# Problem statement
When a line below holds the string "computer", show that line.

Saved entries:
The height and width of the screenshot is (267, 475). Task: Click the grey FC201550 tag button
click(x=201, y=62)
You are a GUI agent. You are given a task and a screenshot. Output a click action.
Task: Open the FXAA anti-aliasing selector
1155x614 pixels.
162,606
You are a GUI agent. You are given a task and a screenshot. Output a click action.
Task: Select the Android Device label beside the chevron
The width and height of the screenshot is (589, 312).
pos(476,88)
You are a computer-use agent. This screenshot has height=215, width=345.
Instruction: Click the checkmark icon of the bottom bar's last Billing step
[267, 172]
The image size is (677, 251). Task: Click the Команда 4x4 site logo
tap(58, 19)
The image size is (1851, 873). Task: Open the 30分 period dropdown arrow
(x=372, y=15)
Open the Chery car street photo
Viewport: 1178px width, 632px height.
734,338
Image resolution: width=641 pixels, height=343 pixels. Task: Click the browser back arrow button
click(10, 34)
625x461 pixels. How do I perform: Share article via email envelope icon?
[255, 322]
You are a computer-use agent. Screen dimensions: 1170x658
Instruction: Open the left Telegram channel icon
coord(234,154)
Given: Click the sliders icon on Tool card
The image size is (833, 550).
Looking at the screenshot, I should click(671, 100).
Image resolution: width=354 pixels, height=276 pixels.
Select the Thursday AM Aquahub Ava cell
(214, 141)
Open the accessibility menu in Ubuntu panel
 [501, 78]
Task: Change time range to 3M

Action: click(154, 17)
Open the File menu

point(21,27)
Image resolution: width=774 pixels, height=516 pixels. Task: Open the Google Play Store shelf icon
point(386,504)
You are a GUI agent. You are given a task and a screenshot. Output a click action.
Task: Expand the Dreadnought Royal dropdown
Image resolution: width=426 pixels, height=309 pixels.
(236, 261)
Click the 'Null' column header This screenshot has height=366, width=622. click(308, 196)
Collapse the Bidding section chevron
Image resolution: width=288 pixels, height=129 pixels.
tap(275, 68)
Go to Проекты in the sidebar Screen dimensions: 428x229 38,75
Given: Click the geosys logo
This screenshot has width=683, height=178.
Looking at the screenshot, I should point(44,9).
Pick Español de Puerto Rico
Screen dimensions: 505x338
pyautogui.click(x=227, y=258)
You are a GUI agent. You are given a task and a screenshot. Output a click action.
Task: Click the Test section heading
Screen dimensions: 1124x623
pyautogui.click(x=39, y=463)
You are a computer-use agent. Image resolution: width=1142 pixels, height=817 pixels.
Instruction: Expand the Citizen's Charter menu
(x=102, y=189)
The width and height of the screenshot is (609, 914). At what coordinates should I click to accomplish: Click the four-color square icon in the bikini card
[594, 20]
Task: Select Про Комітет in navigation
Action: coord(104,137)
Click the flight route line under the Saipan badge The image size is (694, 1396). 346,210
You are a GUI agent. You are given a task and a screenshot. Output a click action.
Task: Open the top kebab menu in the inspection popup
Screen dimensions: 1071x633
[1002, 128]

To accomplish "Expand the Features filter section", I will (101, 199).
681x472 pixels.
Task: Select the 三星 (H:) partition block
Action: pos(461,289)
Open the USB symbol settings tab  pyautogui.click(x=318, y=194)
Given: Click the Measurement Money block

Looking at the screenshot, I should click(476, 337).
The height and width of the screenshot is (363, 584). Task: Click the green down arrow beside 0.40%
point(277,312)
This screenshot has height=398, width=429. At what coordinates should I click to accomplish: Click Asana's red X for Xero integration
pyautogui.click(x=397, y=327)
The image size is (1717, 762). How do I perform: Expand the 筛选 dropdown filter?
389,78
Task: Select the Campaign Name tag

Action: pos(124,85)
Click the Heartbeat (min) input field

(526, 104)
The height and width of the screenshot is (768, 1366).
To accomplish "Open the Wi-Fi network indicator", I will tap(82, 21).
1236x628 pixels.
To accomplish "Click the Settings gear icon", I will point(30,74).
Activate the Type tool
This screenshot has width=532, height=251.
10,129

# Finished task
You are a computer-use agent. This screenshot has height=215, width=345.
You are a computer-use agent. Screen dimensions: 1170x658
You are a computer-use agent. Image resolution: width=1142 pixels, height=817 pixels.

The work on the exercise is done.